Our View: Power transfer at Duluth zoo overdue
City Hall's stand on the Lake Superior Zoo has been unwavering. And ominous. The city has made it clear it can no longer afford to operate the sprawling West Duluth park filled with four-legged attractions and Works Progress Administration-era st...
City Hall's stand on the Lake Superior Zoo has been unwavering. And ominous.
The city has made it clear it can no longer afford to operate the sprawling West Duluth park filled with four-legged attractions and Works Progress Administration-era structures and buildings. City officials even have hinted they could be forced to close the zoo, a Duluth landmark since 1923 when a West Duluth printer found a less-than-healthy baby deer in an abandoned logging camp, adopted it, named it Billy, and built a pen for it on land he convinced the city to donate.

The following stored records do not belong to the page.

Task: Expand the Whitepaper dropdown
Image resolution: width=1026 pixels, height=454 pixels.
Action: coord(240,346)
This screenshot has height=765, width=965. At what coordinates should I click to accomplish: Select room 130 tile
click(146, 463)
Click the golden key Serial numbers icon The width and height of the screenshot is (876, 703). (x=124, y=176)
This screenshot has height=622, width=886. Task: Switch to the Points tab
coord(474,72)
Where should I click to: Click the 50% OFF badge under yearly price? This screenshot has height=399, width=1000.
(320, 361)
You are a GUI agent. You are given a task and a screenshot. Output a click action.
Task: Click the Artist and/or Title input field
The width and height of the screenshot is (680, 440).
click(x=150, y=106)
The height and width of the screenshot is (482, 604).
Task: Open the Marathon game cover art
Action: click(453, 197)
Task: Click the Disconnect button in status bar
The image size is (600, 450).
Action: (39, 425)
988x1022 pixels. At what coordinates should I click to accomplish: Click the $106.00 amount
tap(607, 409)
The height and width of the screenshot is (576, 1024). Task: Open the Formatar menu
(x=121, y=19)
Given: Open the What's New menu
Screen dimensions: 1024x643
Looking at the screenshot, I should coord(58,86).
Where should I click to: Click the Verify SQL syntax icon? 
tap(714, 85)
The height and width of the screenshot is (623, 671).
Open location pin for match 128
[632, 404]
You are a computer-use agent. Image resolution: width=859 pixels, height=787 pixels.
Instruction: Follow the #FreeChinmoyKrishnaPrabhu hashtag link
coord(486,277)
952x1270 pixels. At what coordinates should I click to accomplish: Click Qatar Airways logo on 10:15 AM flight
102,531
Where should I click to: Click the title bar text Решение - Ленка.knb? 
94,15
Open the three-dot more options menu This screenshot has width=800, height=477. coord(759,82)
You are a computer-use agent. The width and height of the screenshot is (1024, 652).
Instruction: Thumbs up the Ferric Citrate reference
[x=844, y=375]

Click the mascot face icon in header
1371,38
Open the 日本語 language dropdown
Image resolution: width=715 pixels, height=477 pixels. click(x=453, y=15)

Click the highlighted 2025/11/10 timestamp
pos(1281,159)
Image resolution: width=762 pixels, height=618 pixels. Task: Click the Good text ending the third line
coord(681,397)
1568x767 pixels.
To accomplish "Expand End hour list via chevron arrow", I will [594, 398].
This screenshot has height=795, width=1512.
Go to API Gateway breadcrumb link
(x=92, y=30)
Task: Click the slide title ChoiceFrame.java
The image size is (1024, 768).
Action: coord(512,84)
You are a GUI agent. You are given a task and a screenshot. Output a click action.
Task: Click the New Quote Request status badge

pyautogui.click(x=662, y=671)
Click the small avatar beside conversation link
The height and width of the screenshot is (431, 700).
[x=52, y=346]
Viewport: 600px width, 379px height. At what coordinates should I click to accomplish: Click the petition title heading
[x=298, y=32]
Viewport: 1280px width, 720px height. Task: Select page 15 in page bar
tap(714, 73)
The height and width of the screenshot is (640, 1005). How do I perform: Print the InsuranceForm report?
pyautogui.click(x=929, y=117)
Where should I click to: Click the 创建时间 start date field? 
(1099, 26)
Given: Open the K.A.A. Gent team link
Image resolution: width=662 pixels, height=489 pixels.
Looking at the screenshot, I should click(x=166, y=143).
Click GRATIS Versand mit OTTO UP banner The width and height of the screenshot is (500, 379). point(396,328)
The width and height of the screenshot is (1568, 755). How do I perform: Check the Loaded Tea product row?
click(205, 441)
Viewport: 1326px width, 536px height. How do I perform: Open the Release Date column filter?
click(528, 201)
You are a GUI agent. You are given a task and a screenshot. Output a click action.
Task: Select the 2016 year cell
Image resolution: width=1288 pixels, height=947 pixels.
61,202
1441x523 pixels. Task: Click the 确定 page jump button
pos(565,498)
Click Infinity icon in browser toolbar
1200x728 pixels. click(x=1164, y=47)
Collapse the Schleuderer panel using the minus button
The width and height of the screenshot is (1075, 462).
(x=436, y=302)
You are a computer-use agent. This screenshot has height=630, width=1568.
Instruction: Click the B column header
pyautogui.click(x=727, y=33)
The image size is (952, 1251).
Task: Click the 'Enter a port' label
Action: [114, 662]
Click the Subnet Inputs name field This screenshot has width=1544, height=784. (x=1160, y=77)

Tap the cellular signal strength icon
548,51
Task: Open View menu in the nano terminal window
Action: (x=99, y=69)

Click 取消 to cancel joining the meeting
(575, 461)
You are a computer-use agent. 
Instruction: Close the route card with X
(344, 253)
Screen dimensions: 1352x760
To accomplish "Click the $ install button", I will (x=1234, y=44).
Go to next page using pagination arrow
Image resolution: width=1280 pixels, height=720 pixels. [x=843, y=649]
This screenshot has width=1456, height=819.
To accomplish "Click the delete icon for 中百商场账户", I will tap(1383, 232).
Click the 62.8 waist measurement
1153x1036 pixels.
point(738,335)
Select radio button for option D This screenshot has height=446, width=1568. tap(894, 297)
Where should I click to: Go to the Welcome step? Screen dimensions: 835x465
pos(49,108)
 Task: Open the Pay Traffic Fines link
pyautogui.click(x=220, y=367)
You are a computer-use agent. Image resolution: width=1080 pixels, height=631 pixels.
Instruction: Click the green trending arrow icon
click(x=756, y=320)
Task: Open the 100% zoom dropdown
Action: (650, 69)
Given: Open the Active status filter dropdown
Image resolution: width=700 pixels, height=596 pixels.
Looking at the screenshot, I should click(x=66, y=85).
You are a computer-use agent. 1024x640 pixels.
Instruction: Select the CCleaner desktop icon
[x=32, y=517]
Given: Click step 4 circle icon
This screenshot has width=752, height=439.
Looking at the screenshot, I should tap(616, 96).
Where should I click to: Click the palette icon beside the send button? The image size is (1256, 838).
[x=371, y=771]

But where the city stepped back, the Lake Superior Zoological Society stepped up. Armed with optimism, the power to pay lower wages, the ability to attract grants available only to nonprofits, and experience from 15 years of successfully running the zoo's admissions, gift shop and marketing and education programs, the society offered to take over the zoo and to keep it open.
A transfer-of-power was set for Jan. 1. With the date in mind, the zoological society hired zookeepers and other employees, scheduled training, won $100,000 in grants to help with the transition and made plans for a fundraiser.
All of which is now in jeopardy.
That's because Duluth city councilors have repeatedly delayed a vote on the transfer, some of them saying they needed more information, others no doubt listening to the groans of the union representing the zoo's former keepers. Jobs will be lost, and zookeepers working for the society will earn less than keepers who worked for the city. Never mind the existing zookeepers were offered other city positions at the same pay scale.
Today, the City Council again has the zoo on its agenda. The transfer should have been approved more than a month ago. Delays already have marred the prospects for a smooth transition. Further delays could prove damaging to the zoo's future. And a closed zoo is an alternative to dismiss.